I would then match records and give them a score - so if the address matches perfectly match=1

If address 1, 3, 4, 5 is the same, but address 2 different, but the phone number also matches then match=2

You could then compare a sample of match=2 pairs and see if you think they are the same. If you are happy then you can declare that match=2 is "good enough"

Some match=N you will decide that a human will have to make the final decision (and maybe you will provide a side-by-side comparison page with MATCH / NO-MATCH buttons).

Edited by - Kristen on 12/09/2010 16:26:23
Go to Top of Page

DBA in the making
Aged Yak Warrior

638 Posts

Posted - 12/21/2010 :  08:45:14  Show Profile  Reply with Quote
quote:
Originally posted by Kristen

Difficult, IME, although there may be products out there that will do a good job of de-duping addresses for you.

When I have had to do this in the past I have taken a temporary copy and "sanitised" this data - so (given your example) I would make successive UPDATES to change " 8th " to " eighth " and " st" to " street" (using some care where things were only valid to change if at the end of the column, rather than embedded in the middle - hence the spaces I have included in the strings - but more checks would be needed in reality for changes specific to end-of-line)
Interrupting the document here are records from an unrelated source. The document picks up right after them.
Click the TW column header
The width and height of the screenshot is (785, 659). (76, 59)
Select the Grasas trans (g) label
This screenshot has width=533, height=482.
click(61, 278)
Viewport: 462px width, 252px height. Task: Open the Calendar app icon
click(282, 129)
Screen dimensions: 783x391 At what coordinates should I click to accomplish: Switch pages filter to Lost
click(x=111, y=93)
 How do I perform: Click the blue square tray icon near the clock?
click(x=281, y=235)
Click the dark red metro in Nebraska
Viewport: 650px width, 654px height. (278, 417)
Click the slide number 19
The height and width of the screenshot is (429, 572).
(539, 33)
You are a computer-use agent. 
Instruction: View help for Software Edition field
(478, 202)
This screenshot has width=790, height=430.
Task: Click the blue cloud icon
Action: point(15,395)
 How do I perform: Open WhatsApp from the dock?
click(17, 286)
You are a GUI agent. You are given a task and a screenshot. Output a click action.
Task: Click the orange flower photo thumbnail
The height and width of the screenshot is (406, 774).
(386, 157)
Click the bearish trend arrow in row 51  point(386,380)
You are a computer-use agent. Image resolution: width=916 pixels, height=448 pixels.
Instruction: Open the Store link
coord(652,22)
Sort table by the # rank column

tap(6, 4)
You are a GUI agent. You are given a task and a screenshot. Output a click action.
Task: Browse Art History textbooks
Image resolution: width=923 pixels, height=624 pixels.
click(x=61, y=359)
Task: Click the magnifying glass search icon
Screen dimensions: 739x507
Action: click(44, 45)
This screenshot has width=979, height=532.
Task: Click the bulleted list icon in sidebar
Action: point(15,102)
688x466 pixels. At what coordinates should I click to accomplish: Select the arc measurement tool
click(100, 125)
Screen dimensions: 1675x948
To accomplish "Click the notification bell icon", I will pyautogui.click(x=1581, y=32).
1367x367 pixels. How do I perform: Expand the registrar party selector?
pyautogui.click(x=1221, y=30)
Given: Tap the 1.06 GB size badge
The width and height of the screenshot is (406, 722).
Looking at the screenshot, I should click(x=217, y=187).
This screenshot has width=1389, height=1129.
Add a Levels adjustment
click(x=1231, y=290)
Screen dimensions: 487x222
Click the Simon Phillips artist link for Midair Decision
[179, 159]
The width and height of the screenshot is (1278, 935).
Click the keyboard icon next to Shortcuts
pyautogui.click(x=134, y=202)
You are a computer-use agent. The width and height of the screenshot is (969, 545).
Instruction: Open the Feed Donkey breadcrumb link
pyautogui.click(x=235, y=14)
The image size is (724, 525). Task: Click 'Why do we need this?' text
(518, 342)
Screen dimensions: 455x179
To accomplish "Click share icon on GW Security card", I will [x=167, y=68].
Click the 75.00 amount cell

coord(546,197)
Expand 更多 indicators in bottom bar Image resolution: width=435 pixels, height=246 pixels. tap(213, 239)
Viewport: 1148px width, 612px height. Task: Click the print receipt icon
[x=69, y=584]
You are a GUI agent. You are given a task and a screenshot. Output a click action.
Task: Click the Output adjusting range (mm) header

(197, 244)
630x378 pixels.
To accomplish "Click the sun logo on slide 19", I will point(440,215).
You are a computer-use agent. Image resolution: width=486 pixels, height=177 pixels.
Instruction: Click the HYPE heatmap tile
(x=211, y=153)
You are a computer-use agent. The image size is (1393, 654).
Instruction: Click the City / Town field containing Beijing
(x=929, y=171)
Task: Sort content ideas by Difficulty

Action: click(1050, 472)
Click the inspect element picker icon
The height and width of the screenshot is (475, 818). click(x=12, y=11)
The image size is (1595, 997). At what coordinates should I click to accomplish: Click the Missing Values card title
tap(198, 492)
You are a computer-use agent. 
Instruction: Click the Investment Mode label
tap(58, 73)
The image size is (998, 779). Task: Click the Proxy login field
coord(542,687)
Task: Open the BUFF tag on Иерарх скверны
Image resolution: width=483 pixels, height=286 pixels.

I would then match records and give them a score - so if the address matches perfectly match=1

If address 1, 3, 4, 5 is the same, but address 2 different, but the phone number also matches then match=2

You could then compare a sample of match=2 pairs and see if you think they are the same. If you are happy then you can declare that match=2 is "good enough"

Some match=N you will decide that a human will have to make the final decision (and maybe you will provide a side-by-side comparison page with MATCH / NO-MATCH buttons).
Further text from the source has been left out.